This is more of a rant. Because the person I usually rant to is the cause of this rant. So..ugh.
I've been out of a relationship for 6 months. I haven't completely isolated myself (well, I did at first for a while.) I've been hanging out with friends, trying to be social again and so on. Taking good care of myself, making sure I dont look really bad when I go out but not over-doing it. Trying to put myself out there and at least make friends. It's not a fun endeavor for me, but I'll go nuts from lonliness if I don't at least try.
My friend, codename Jane for now, has been out of a relationship for two days. She got dumped saturday, and on sunday night, she confessed to me that she's already had sex with 2 guys (same night) and today, she's 'getting laid' at noon. In her text to me, she said, "It's made me feel better, it got (X-boyfriend) off my mind. I forgot how attractive I am."
You forgot how…wtf…..you….I don't even. Thanks for reminding me that I'm not. I love this girl as a friend and all, and I'm not judging her for jumping into bed with other guys (Honestly, she's single and so are they. that's their business and they're not messing with anyone else's relationships. Go for it.) <—but that's just it. I have the freedom to do that too. Really, its been six months, I'm lonely in more than one way. I'd be pretty open to a one night stand or two at the moment. But she (and several of my other friends) can walk to the vending machine to get a pop and get guys fawning all over her. Guys asking for her number. (Seriously, even my very pregnant friend can pull this off in sweatpants. WTF.) I make a conscious effort and I don't get a thing. No mattter where I go, no matter what I do, I'm avoided. The ONLY guy I've ever been with, the ONLY one interested in me, was on drugs. Heavy drugs, like snorting things and needle in the arm things. (Didn't know this when we got together, I'm not stupid.) But realizing that makes me feel horrible. As in, what is SO wrong with me that THAT'S the only guy I can attract? Am I really that messed up? I can spend an hour in the mirror telling myself over and over that I'm pretty and working on that stupid smile. By the time I leave my dorm, I believe it a little. Then I see another girl or a couple (or worse, one of my friends with multiple guys surrounding her as usual) and my little tiny bubble of self-confidence that I worked so hard to build is gone.

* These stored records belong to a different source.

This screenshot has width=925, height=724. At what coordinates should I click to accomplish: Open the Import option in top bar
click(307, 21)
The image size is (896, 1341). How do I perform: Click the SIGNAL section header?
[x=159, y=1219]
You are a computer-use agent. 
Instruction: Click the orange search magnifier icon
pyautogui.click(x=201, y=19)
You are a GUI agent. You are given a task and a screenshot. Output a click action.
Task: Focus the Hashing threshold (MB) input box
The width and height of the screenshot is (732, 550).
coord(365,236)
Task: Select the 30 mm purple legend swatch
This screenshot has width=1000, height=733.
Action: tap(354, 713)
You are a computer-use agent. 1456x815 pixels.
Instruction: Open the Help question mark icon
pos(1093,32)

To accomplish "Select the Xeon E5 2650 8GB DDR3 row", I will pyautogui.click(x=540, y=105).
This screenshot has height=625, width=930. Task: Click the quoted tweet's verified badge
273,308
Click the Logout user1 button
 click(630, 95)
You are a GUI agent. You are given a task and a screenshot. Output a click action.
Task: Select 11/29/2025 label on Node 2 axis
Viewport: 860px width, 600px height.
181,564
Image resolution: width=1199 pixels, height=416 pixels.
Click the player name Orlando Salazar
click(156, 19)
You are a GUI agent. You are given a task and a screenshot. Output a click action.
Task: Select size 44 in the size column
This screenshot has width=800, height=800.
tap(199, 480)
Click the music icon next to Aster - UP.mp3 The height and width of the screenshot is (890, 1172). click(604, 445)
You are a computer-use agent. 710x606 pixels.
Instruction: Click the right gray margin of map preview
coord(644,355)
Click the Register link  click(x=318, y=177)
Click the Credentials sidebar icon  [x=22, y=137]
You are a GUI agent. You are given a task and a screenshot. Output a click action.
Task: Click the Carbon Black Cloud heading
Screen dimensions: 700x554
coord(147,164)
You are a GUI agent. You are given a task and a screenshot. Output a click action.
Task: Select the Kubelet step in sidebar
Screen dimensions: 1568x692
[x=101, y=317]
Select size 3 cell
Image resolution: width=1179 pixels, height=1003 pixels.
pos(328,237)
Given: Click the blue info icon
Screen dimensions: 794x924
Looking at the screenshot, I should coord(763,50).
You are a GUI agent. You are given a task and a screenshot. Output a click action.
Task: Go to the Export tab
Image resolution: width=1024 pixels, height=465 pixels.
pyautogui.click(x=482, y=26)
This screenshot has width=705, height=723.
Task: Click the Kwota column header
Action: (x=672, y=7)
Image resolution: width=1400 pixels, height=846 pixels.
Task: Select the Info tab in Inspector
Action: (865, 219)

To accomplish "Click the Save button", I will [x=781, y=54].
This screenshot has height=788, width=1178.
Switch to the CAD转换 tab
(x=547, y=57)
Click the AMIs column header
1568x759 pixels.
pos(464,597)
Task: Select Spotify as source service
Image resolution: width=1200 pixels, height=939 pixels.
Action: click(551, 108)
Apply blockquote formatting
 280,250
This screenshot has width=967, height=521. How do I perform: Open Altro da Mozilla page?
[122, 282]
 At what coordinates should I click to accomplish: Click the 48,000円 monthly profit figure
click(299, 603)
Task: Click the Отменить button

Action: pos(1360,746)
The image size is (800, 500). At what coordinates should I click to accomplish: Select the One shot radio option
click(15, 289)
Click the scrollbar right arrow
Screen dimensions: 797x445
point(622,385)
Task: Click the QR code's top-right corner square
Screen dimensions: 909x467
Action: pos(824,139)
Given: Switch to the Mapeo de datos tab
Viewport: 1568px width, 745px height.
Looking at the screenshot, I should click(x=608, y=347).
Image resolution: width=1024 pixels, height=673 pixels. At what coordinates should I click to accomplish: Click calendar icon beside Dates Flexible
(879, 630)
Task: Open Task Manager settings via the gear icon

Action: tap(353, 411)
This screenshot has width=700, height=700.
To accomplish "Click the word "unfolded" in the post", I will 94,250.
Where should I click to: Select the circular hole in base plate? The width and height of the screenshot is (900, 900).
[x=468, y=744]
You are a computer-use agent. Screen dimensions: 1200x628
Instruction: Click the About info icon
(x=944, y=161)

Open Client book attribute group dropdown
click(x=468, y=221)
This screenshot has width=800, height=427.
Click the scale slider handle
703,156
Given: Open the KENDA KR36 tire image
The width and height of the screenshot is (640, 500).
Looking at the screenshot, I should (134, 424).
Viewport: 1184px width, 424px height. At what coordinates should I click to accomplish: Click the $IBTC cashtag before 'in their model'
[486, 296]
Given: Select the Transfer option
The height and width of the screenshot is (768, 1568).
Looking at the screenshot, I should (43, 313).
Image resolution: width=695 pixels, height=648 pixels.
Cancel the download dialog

On top of that, I'm percieved as cold, unapproachable. People think I'm pissed off when I'm just…thinking. Not even about bad things. Just random stuff. Then I get the 'smile more' advice, but really, going around smiling at everyone? Walking around with a grin plastered on my face? That's how being social and getting guys works? Makes no sense and it's not who I am. Stupid INTJ tendencies. Maybe that's it. Being the 0.8% of the population with this combo ( and gender). Many times I do wish I could just switch for a night or two to feel like people like me for once.
Oh, and Jane and one of her new toys knocked on my door just now. What the hell. He's really cute and nice and she just nabbed him like that? I laughed and played it off but god I feel so much worse now.